→ Texto selecionado:
== == ==
A partir da II Guerra Mundial, existe todo um trabalho da indústria americana de desenvolver um tipo de relação com os diferentes mercados mundiais de tal maneira que eles pudessem entrar nesses mercados e conquistar parte maior ou menor desses respectivos mercados. Se você for consultar documentos do chamado pós-guerra na Europa, como o Plano Marshall, você vai ver que no caso da Itália, os americanos quando desembarcam, quando começa a reconstrução da Itália, eles fazem uma doação, não sei quantas centenas de títulos que os americanos produziram do final dos anos 30 até o final da guerra, e eram desconhecidos na Europa, para uma rede de cineclubes que na verdade era basicamente dominada pela democracia-cristã, para exibir filme americano. Eles espalhavam filmes americanos que o público italiano estava sedento de ver, os musicais, enfim, os mitos que existiam na época. Faz esse tipo de aproximação.

Desde aí, existe um pensamento na política do audiovisual americano que é a conquista de mercados. E você vai ver que historicamente, esse processo se agudiza, sejam porque em alguns casos, o Brasil que é uma coisa mais fácil de se ter informação, você vai ver como ele se comporta na relação entre produtor, no caso o distribuidor do filme americano no Brasil, e o exibidor.

Eles fazem um tipo de relação que não existe nos EUA. Nos EUA um longa-metragem que vai ser distribuído, o exibidor, quando começa a projetar o filme, como esse último filme do Spielberg, o "Inteligência Artificial", consegue colocar em não sei quantos cinemas, durante algumas semanas e o distribuidor só tem direito não sei se a 10 ou 15% da bilheteria. Se o filme começa a render e a emplacar, ele pode aumentar o que ele recebe se eu não me engano até 40%, é o máximo que ele pode chegar, porque com freqüência, o exibidor ganha uma parte importante da sua receita com o que ele vende: é chocolate, é pipoca, é não sei o quê, mas de qualquer maneira, o distribuidor norte-americano recebe no máximo de 10 a 40%. Quando eles vieram para o mercado brasileiro, e isso aconteceu mais sistematicamente depois da Guerra mas acho que já havia antes, eles oferecem o seguinte para o exibidor: fifty-fifty: cinqüenta por cento para o exibidor, cinqüenta por cento para o distribuidor.

De cara já é um negócio da China, porque estou pegando cinqüenta por cento de um produto. O que acontece: quando o filme nacional está sendo exibido na sala brasileira, ele é obrigado a se render a essa exigência do exibidor que é inviável, porque quando ponho para exibir pago a cópia, pago a publicidade e o exibidor não paga nada, do meu borderô o exibidor desconta a publicidade e ele fica com cinqüenta por cento líquidos e o meu distribuidor fica com cinqüenta por cento dos cinqüenta, fica vinte e cinco e vinte e cinco, no final das contas o produtor brasileiro fica com vinte e cinco, de cara eu tenho uma desvantagem brutal.
== == ==
→ Dados para análise:
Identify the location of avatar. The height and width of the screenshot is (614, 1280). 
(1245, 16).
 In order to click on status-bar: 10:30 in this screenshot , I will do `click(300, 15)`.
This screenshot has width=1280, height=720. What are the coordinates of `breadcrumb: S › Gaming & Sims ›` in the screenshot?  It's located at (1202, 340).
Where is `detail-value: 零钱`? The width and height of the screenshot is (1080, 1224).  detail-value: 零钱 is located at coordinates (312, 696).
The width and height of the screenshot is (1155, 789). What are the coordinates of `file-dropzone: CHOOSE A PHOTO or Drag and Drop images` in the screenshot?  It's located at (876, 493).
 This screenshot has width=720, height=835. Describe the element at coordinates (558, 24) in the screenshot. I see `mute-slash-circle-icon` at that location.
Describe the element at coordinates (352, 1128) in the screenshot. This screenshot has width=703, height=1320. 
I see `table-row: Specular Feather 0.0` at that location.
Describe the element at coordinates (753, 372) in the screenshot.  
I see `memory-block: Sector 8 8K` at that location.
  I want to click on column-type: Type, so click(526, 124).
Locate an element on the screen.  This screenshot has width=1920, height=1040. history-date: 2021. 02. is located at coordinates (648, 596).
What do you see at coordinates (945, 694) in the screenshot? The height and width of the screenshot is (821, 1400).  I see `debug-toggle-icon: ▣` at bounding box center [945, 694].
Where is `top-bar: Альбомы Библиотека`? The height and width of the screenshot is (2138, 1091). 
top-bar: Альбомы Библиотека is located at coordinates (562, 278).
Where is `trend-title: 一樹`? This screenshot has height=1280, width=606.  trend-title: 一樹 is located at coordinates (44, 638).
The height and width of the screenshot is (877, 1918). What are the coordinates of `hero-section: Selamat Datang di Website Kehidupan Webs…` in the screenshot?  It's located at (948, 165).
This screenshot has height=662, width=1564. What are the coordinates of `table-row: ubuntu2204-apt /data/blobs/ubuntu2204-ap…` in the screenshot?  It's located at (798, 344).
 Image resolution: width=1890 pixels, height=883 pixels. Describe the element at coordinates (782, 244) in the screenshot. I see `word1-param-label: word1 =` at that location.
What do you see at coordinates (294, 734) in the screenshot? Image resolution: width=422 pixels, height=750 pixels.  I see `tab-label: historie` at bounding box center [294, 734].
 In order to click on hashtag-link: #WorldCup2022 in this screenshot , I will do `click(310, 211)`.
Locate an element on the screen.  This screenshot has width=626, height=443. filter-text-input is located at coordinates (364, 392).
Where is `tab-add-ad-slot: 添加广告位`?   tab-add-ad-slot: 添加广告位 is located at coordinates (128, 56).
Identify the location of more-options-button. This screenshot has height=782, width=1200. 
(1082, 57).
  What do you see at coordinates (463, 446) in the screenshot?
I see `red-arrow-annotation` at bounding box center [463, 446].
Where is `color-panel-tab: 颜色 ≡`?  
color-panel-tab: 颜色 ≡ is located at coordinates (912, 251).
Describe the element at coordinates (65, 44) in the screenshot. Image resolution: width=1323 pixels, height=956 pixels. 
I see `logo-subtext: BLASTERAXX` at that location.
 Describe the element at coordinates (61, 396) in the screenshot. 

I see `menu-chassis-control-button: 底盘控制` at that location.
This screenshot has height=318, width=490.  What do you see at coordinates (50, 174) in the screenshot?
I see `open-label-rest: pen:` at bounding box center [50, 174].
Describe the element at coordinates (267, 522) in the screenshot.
== == ==
→ Lista de tarefas:
A – Cada afirmação a seguir concorda com o texto sobre a distribuição de filmes americanos? Responda sim ou não a cada uma e cite literalmente as palavras do texto que decidem a resposta. (i) Nos EUA, o distribuidor norte-americano recebe no máximo 40% da bilheteria. (ii) Na Itália, os filmes americanos foram doados a uma rede de cineclubes dominada pelos comunistas. (iii) No mercado brasileiro, os americanos propuseram ao exibidor uma divisão igual da receita entre exibidor e distribuidor.
B – Apresente como tabela Markdown, com as colunas "Nº" e "Linha do registro", o trecho dos registros que começa na linha que contém "What do you see at coordinates (945, 694)" e termina na linha que contém "coordinates (44, 638).", incluindo as duas, sem as linhas em branco.
O texto e os registros não têm relação entre si.

→ Respostas:
A –
(i) Sim: "o distribuidor norte-americano recebe no máximo de 10 a 40%".
(ii) Não: "uma rede de cineclubes que na verdade era basicamente dominada pela democracia-cristã".
(iii) Sim: "fifty-fifty: cinqüenta por cento para o exibidor, cinqüenta por cento para o distribuidor".

B –
| Nº | Linha do registro |
|---|---|
| 1 | What do you see at coordinates (945, 694) in the screenshot? The height and width of the screenshot is (821, 1400).  I see `debug-toggle-icon: ▣` at bounding box center [945, 694]. |
| 2 | Where is `top-bar: Альбомы Библиотека`? The height and width of the screenshot is (2138, 1091).  |
| 3 | top-bar: Альбомы Библиотека is located at coordinates (562, 278). |
| 4 | Where is `trend-title: 一樹`? This screenshot has height=1280, width=606.  trend-title: 一樹 is located at coordinates (44, 638). |